The mode is 24 mm. We need to find the shells that have a length greater than 24 mm.
Looking at the list of lengths:
- 20 is not greater than 24.
- 24 is not greater than 24.
- 24 is not greater than 24.
- 24 is not greater than 24.
- 28 is greater than 24.
- 32 is greater than 24.
- 36 is greater than 24.
- 38 is greater than 24.
- 40 is greater than 24.
- 45 is greater than 24.
The shells with lengths greater than the mode (24 mm) are: 28 mm, 32 mm, 36 mm, 38 mm, 40 mm, and 45 mm.

**step5** Counting the Number of Favorable Outcomes

From the previous step, we identified 6 shells with lengths greater than the mode (24 mm). These are our favorable outcomes.

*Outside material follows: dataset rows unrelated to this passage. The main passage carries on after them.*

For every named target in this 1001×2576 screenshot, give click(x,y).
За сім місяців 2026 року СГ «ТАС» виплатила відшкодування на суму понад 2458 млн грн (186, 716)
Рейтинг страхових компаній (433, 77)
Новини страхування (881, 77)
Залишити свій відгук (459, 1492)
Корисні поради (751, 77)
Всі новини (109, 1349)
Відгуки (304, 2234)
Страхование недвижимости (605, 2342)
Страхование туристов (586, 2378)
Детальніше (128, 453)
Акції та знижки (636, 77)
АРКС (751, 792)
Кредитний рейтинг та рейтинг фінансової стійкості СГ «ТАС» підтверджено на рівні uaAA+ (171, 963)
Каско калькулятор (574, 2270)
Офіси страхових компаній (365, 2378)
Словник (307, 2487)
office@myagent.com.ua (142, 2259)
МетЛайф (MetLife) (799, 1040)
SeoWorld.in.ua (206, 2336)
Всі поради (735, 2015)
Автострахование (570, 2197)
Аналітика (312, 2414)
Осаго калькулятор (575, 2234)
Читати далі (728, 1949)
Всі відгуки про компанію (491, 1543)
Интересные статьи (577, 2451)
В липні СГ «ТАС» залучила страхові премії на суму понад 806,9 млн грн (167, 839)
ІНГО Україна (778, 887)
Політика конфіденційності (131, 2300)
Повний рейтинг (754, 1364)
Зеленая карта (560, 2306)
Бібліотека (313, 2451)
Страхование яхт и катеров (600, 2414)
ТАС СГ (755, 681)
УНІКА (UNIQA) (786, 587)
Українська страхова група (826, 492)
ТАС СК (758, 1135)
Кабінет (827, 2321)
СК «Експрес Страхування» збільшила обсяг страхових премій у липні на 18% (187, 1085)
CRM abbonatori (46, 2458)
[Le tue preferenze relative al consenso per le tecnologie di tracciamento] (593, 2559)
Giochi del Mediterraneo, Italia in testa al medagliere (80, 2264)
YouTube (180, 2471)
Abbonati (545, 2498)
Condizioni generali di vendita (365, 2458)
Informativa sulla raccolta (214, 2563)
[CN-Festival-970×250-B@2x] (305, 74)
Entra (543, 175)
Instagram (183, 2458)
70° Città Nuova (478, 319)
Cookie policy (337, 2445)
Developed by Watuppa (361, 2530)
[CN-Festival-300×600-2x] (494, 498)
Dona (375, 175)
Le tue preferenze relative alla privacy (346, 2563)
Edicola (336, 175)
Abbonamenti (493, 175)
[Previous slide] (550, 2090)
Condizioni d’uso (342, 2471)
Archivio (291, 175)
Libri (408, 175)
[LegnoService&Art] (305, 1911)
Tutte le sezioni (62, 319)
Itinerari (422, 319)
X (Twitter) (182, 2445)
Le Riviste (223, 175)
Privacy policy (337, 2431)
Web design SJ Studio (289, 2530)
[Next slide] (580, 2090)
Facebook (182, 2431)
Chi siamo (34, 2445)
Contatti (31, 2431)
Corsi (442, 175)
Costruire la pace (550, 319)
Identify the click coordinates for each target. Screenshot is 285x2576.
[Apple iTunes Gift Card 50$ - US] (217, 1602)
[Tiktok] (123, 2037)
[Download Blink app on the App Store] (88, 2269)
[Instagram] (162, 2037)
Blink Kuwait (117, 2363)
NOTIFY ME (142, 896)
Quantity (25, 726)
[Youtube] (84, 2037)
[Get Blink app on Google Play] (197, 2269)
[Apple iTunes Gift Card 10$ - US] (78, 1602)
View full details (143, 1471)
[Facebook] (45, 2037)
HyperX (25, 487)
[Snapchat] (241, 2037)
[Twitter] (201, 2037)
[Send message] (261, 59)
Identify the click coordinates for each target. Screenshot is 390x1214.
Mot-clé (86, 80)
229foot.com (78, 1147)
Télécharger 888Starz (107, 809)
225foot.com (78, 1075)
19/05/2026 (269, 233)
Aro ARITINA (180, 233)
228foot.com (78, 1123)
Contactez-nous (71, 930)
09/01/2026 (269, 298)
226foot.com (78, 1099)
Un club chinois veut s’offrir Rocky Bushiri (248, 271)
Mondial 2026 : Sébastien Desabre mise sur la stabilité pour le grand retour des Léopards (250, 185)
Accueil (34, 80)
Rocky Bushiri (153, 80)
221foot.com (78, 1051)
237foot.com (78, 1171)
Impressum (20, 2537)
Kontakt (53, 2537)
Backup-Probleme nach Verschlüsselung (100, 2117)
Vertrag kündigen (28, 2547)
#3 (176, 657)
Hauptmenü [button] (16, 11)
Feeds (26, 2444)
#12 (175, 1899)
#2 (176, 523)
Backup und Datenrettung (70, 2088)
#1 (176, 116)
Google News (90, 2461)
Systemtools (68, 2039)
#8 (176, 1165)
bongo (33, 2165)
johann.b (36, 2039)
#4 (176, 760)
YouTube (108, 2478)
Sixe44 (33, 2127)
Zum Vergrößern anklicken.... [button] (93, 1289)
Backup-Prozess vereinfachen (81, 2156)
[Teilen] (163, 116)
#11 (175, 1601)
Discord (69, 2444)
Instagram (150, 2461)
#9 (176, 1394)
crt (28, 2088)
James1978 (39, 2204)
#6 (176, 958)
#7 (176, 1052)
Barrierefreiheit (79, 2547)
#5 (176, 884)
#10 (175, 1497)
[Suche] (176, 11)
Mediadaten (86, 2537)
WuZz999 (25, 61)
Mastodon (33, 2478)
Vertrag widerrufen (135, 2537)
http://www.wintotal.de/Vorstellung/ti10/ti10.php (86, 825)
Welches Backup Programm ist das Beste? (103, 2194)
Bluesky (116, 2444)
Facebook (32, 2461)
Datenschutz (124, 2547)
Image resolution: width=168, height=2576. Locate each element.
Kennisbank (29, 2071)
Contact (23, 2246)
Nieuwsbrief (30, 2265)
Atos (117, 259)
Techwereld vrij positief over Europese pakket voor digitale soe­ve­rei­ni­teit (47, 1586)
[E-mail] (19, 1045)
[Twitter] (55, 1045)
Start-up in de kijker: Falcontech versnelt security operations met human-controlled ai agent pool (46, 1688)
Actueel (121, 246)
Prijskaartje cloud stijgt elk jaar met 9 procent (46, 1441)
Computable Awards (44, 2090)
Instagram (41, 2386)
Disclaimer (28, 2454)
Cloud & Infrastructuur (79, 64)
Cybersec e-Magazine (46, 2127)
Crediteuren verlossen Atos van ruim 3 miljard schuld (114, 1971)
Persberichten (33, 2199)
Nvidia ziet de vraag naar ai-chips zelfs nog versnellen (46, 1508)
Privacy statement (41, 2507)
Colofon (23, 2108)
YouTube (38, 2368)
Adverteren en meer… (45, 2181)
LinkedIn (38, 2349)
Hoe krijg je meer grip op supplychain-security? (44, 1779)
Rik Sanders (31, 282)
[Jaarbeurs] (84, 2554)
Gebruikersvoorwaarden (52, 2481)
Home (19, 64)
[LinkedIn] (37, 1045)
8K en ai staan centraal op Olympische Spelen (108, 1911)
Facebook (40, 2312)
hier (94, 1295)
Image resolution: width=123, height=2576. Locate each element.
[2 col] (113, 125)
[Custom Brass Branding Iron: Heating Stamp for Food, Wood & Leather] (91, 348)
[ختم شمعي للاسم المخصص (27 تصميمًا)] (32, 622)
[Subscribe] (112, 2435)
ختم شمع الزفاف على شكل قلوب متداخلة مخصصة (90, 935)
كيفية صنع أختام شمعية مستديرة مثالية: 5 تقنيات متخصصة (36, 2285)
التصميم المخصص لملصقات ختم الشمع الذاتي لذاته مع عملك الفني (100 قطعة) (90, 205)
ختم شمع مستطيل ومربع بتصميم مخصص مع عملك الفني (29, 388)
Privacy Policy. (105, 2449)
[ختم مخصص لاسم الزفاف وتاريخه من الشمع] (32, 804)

**step6** Calculating the Probability

The probability is calculated by dividing the number of favorable outcomes by the total number of possible outcomes.
Number of favorable outcomes (shells with length greater than mode) = 6
Total number of possible outcomes (total shells) = 10
Probability = $$\frac{\text{Number of favorable outcomes}}{\text{Total number of possible outcomes}}$$
Probability = $$\frac{6}{10}$$
To simplify the fraction, we can divide both the numerator and the denominator by their greatest common divisor, which is 2.
$$6 \div 2 = 3$$
$$10 \div 2 = 5$$
So, the probability is $$\frac{3}{5}$$.